Aangeleverd fragment ::
Er is dezer dagen nogal een nummer gemaakt van de relatie tussen Mark Rutte en Emmanuel Macron. De Nederlandse premier en de Franse president zouden zelfs vrienden zijn. Ze komen in elk geval graag bij elkaar over de vloer. Macron zou zelfs gesmikkeld hebben van een rijsttafel, die zoals bekend voor Rutte culinair het hoogtepunt is.

Het kan niet genoeg toegejuicht worden wanneer mensen het goed met elkaar kunnen vinden. In de politiek komt dat trouwens vaker voor dan veel mensen denken. Politici die in het debat elkaars bloed lijken te kunnen drinken, gaan na afloop in alle pais en vree aan de borrel. Persoonlijke verhoudingen mogen niet lijden onder politieke tegenstellingen.

Rutte is daar zeer bedreven in. In de polder droeg dat bij tot de gunfactor waarvan hij jaren heeft geprofiteerd. Dat is nu uitgewerkt, domweg omdat hij te lang het Torentje bezet houdt en niemand, ook de coalitiepartners niet, nog iets ziet in Rutte IV. Maar in het buitenland waar ze het gepruts in de polder niet op de voet volgen, geniet Rutte nog steeds een benijdenswaardige reputatie.

Rutte was dik met Angela Merkel (conservatief), de Deense premier Mette Frederiksen (sociaaldemocraat) is een ‘vriendin’, en met de Italiaanse premier, de Giorgia Meloni (rechts radicaal) heeft hij de banden aangehaald om het asielzoekersprobleem op te lossen. Politieke kleur maakt hem dus niet uit.

Wat Rutte en Macron ‘verbindt’, is voor een buitenstaander moeilijk te doorgronden. Het overstijgt onmiskenbaar de grote verschillen in politieke cultuur en stijl. In Frankrijk is de president een monarch, met het bijbehorende pompeuze ceremonieel. Macron vond dat bij zijn aantreden nog niet genoeg en presenteerde zich als Jupiter, de Romeinse oppergod. Voor de Fransen hoort dat er bij, al vinden hele volksstammen Macron wel erg afstandelijk en arrogant. Wij vinden zoiets gauw lachwekkend. Afgezien van de nationale afkeer van poeha, zou het nooit bij Rutte opkomen. Hij is meer een wethouder die op de fiets naar zijn werk gaat.

Te doen ::
1. Van welk gerecht zou Macron volgens het fragment over Rutte en Macron gegeten hebben?
2. Geef voor elke bewering aan of die klopt met het fragment over Rutte en Macron, en citeer de woorden die de doorslag geven. (a) Rutte was goed bevriend met Angela Merkel. (b) Macron presenteerde zich bij zijn aantreden als Mars. (c) Voor Rutte maakt politieke kleur veel uit.
3. Schrijf het fragment over Rutte en Macron verder vanaf de laatste zin.

Gegevens ::
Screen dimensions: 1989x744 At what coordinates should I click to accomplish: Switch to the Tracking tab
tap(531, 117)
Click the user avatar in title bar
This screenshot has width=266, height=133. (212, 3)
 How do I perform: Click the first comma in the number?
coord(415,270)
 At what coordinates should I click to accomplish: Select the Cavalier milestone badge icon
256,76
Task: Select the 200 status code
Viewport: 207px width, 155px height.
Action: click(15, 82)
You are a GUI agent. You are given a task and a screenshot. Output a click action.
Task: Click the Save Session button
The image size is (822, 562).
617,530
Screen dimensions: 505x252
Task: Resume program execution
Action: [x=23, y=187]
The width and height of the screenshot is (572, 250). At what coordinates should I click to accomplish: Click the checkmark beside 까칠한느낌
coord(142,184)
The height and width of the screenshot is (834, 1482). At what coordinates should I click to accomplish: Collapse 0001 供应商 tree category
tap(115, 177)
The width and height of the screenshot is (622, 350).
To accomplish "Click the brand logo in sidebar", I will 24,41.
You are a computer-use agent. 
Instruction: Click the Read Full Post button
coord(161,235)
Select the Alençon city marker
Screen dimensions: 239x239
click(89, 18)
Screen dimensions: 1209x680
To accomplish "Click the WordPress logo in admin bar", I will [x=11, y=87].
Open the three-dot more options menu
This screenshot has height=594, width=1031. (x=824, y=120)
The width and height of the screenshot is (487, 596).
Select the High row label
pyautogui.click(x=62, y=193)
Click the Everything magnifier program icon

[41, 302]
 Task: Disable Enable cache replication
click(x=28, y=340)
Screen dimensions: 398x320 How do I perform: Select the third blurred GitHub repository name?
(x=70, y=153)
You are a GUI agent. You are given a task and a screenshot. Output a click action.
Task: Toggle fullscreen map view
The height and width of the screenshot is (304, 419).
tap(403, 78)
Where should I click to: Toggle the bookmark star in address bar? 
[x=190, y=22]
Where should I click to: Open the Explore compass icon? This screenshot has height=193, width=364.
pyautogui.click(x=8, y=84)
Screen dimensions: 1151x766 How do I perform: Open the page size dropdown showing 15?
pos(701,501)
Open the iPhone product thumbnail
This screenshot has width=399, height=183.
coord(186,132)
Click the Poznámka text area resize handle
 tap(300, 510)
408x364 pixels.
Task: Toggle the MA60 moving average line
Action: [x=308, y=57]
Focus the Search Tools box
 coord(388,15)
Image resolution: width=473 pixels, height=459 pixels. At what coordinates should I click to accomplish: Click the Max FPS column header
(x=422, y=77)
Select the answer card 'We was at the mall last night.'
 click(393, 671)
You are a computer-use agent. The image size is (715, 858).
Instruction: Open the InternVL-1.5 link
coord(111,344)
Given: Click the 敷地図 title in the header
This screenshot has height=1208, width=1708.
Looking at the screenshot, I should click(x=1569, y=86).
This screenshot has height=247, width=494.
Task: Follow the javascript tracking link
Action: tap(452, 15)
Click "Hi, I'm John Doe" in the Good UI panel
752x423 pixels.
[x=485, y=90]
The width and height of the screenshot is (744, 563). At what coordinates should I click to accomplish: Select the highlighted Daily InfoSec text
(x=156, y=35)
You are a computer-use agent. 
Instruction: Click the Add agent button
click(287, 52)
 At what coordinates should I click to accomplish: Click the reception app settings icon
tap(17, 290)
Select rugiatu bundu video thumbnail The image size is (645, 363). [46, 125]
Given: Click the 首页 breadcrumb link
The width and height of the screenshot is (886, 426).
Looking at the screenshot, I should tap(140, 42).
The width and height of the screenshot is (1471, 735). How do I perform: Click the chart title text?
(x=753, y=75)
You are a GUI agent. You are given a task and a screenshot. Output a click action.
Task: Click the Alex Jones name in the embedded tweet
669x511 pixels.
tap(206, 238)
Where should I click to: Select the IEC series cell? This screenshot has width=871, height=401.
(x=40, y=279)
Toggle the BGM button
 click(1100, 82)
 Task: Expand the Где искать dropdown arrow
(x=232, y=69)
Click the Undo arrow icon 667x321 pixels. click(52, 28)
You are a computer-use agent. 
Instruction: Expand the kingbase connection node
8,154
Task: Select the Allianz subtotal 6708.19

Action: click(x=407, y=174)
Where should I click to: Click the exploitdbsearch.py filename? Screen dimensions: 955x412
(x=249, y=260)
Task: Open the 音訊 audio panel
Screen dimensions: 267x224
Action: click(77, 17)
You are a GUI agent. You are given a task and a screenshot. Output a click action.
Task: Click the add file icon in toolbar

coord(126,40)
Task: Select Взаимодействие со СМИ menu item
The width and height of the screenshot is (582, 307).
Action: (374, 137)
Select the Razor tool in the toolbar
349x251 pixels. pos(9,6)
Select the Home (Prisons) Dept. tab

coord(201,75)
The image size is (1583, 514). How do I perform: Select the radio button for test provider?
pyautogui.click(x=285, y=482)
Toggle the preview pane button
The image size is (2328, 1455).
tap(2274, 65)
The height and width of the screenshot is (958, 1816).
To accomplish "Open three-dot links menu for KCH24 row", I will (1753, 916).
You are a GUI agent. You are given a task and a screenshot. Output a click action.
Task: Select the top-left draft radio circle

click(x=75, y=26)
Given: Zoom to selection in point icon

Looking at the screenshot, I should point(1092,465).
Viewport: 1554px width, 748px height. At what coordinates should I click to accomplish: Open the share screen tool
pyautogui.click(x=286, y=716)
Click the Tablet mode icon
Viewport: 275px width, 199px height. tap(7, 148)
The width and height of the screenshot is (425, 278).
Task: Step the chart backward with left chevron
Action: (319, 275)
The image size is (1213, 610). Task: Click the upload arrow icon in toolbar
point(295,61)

Antwoorden ::
1. Van een rijsttafel.

2.
(a) Ja: "Rutte was dik met Angela Merkel (conservatief)"
(b) Nee: "presenteerde zich als Jupiter, de Romeinse oppergod"
(c) Nee: "Politieke kleur maakt hem dus niet uit."

3.
Dat zie je terug in de benadering van de politiek. Macron lijdt aan ‘visionitis’, grootse vergezichten en overschatting van zijn en Frankrijks positie. Rutte vindt dat je naar de oogarts moet, als je daar last van hebt. Hij heeft wel een visie, per slot van rekening is hij liberaal, maar je moet niet overdrijven. Hij is in de eerste plaats manager, een ritselaar, gericht op oplossingen. Dat gaat hem dit momenteel niet goed af, maar het blijft zijn grondinstelling.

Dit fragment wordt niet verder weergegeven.